Short task: Transcribe every line of the listing below verbatim, omitting the pictures from your answer.

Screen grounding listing
==================================================

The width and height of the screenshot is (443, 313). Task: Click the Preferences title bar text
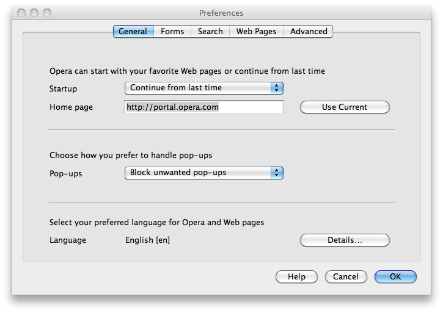221,13
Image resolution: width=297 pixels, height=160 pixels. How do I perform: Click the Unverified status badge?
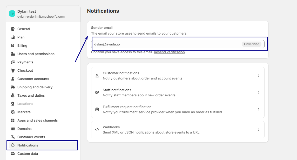(x=252, y=44)
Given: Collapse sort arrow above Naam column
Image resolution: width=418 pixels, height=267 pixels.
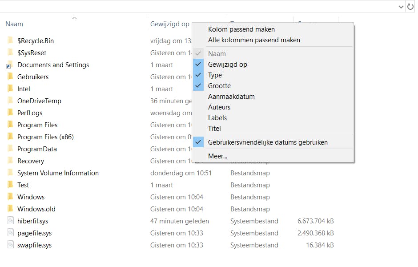Looking at the screenshot, I should pyautogui.click(x=74, y=18).
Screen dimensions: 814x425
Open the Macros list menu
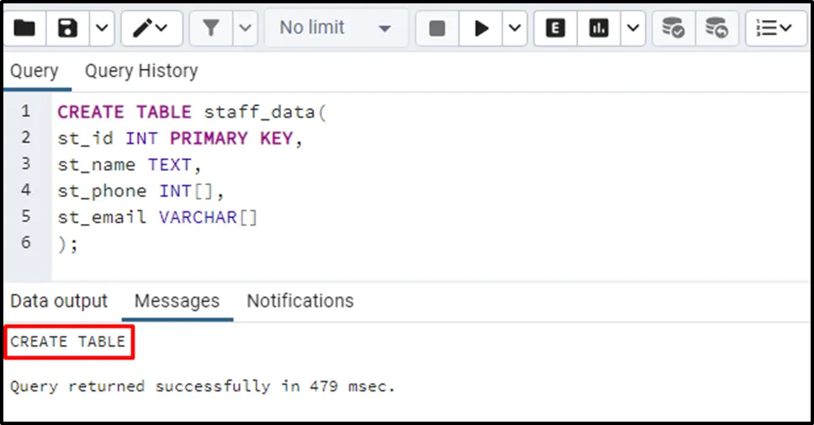pos(774,29)
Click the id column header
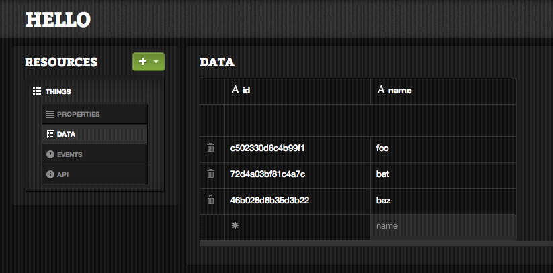 tap(246, 90)
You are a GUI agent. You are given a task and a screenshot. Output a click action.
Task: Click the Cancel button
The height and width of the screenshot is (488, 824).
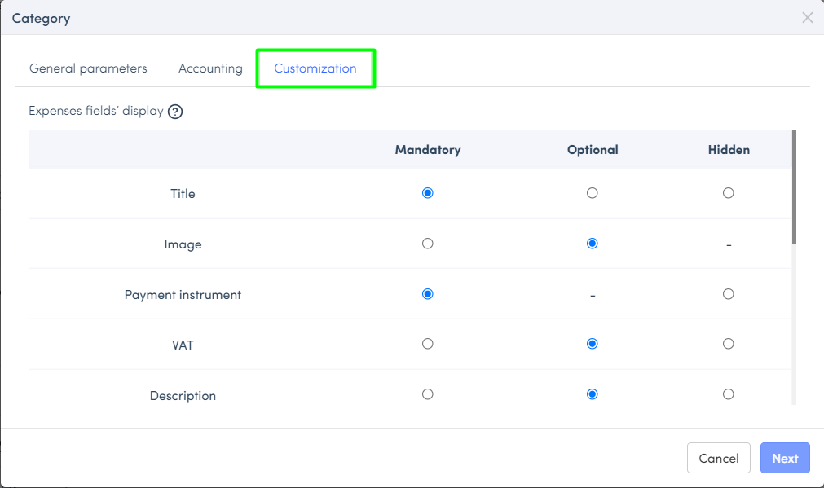718,458
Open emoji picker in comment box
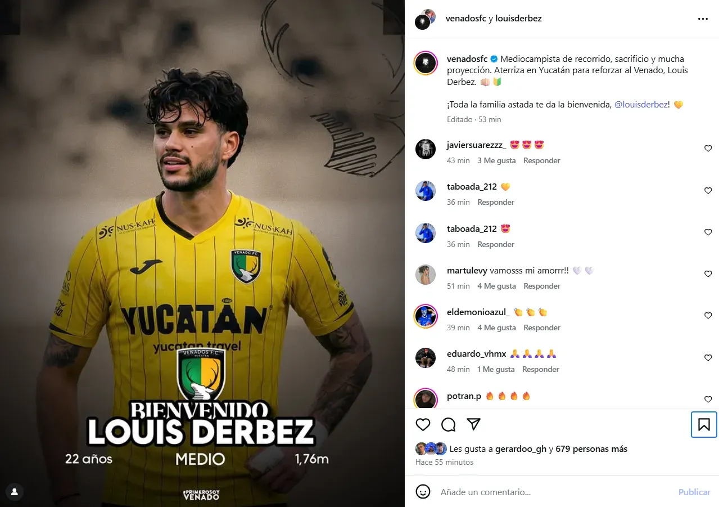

==================================================

Task output:
The width and height of the screenshot is (443, 313). Task: Click the Preferences title bar text
221,13
Image resolution: width=297 pixels, height=160 pixels. How do I perform: Click the Unverified status badge?
(x=252, y=44)
Given: Collapse sort arrow above Naam column
Image resolution: width=418 pixels, height=267 pixels.
Looking at the screenshot, I should pyautogui.click(x=74, y=18).
Screen dimensions: 814x425
Open the Macros list menu
pos(774,29)
Click the id column header
 tap(246, 90)
You are a GUI agent. You are given a task and a screenshot. Output a click action.
Task: Click the Cancel button
The height and width of the screenshot is (488, 824).
718,458
Open emoji picker in comment box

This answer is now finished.